[RECORDED INFORMATION]
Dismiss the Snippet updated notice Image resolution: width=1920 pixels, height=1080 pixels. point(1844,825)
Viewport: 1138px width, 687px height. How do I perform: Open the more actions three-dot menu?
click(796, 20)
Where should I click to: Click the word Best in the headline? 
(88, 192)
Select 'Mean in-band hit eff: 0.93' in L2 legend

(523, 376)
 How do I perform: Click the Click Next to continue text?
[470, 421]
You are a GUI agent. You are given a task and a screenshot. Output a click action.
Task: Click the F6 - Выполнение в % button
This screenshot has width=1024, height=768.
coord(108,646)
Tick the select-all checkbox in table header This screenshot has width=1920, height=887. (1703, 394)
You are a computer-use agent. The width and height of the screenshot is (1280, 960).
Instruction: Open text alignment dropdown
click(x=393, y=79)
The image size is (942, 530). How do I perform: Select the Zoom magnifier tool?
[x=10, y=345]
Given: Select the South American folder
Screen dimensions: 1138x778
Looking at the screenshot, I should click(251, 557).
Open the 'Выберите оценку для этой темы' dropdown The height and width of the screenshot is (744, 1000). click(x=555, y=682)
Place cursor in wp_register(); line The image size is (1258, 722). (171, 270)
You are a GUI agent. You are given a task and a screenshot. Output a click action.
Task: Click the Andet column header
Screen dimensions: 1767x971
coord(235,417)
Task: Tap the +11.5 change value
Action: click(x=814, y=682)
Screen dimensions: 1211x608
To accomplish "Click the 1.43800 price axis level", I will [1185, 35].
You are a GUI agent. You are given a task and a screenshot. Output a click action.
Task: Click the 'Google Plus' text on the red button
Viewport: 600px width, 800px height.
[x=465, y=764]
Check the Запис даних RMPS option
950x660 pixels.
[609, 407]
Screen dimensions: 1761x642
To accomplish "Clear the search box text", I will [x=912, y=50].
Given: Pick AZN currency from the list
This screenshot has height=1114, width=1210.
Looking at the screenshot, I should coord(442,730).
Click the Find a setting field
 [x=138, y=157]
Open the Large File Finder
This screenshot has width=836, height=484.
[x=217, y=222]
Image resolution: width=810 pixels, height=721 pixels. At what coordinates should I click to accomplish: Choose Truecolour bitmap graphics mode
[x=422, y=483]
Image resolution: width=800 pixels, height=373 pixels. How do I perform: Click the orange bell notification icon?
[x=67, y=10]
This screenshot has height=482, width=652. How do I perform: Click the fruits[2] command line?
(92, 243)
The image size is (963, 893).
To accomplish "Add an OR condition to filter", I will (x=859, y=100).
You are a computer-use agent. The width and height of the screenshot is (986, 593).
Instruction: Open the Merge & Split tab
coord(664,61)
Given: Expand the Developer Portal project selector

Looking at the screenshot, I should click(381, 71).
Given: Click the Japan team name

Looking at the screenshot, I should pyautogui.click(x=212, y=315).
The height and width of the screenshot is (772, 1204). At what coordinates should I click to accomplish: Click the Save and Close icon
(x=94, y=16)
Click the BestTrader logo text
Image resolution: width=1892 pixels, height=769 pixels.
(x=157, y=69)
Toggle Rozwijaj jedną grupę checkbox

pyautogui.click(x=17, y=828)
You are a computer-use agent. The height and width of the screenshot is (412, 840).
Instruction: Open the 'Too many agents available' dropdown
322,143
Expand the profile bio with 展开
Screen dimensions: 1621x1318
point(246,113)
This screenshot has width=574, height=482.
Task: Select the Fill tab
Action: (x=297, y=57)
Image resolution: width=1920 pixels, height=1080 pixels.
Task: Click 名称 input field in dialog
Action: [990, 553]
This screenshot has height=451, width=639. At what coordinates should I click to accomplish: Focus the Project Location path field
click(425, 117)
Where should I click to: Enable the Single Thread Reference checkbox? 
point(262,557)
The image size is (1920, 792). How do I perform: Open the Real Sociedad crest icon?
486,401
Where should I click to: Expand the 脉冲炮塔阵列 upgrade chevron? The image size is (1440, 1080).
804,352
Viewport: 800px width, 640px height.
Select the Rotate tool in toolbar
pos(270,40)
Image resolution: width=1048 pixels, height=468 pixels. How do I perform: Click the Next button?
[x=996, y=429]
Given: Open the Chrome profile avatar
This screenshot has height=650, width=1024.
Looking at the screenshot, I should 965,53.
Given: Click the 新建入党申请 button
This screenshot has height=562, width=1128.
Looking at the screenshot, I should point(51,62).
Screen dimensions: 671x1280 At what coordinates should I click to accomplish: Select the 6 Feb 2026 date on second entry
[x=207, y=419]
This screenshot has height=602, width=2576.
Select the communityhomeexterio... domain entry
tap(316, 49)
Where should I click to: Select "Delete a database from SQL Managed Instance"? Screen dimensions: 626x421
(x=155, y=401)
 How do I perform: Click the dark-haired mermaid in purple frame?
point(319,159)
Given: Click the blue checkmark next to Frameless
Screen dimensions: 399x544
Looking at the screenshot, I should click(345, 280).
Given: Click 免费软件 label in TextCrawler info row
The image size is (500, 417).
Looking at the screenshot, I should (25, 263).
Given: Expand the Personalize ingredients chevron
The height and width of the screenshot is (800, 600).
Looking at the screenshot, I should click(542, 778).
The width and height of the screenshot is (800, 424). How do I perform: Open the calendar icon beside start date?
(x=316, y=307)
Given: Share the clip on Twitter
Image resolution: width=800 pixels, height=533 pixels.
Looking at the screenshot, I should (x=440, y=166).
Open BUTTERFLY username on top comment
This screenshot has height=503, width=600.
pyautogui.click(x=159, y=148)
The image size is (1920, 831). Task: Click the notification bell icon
[/RECORDED INFORMATION]
**YOUR OBJECTIVE**
Search the records for the word "will". Copy every line that has it.

**RESPONSE TO THE EXERCISE**
To accomplish "Click the 1.43800 price axis level", I will [1185, 35].
To accomplish "Clear the search box text", I will [x=912, y=50].
To accomplish "Add an OR condition to filter", I will (x=859, y=100).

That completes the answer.